We are given the condition that the sum of the three vectors is zero: $$\vec{P}+\vec{Q}+\vec{R}=0$$. This equation can be rearranged to isolate one vector, for instance, $$\vec{P}+\vec{Q}=-\vec{R}$$. To find the angle between $$\vec{P}$$ and $$\vec{Q}$$ (denoted as $$\theta_{PQ}$$), we can take the square of the magnitudes of both sides of the rearranged equation.
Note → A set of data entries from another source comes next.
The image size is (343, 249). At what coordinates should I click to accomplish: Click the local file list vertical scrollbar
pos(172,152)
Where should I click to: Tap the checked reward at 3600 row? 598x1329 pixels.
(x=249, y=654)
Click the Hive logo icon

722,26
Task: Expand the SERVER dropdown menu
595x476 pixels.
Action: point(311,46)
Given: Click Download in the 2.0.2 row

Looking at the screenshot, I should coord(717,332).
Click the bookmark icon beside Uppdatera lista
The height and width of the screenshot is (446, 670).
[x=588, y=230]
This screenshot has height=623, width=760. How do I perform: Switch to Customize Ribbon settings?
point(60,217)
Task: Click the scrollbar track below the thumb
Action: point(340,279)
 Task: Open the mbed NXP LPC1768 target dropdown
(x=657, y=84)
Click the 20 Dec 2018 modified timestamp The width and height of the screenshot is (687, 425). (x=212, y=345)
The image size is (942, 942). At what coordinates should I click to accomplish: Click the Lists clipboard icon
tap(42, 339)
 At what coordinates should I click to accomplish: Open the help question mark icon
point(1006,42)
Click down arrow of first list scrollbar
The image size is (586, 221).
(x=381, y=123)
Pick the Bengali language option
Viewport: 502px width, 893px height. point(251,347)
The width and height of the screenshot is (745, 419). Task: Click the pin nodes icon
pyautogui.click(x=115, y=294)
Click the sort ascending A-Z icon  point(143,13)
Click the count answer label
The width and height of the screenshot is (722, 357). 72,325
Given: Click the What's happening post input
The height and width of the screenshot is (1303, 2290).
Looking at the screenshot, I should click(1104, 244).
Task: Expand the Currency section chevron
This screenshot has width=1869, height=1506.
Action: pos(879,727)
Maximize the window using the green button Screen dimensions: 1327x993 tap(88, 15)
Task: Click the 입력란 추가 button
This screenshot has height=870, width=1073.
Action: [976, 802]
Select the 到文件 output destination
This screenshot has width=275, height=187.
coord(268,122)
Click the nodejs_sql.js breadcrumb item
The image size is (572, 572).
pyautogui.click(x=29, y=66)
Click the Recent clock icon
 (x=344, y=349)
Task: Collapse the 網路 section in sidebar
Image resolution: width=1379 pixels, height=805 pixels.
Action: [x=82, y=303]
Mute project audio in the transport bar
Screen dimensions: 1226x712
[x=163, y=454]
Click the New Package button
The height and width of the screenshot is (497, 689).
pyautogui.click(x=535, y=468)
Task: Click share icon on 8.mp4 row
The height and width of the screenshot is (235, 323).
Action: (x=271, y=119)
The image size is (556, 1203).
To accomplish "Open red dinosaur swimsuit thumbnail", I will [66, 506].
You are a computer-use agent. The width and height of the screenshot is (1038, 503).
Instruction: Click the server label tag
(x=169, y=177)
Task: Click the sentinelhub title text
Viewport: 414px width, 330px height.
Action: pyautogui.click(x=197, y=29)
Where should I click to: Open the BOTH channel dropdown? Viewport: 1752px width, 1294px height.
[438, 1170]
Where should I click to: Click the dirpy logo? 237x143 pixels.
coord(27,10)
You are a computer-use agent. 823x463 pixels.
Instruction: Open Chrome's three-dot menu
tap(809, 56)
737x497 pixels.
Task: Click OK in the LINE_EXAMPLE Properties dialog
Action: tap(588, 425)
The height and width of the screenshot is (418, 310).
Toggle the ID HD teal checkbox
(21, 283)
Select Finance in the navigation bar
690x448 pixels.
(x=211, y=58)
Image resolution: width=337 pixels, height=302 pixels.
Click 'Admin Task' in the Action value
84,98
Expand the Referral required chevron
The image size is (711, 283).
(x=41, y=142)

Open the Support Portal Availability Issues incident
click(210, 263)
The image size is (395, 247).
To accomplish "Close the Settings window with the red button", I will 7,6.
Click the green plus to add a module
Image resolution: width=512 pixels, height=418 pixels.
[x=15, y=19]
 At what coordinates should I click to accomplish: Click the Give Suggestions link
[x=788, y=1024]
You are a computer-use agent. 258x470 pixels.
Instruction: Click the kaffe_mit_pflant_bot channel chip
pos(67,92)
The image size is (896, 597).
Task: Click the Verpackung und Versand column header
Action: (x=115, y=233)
The formula for the magnitude of the sum of two vectors is $$|\vec{A}+\vec{B}|^2 = |\vec{A}|^2 + |\vec{B}|^2 + 2|\vec{A}||\vec{B}|\cos\theta$$, where $$\theta$$ is the angle between vectors $$\vec{A}$$ and $$\vec{B}$$. Note that $$|-\vec{R}|^2 = |\vec{R}|^2$$.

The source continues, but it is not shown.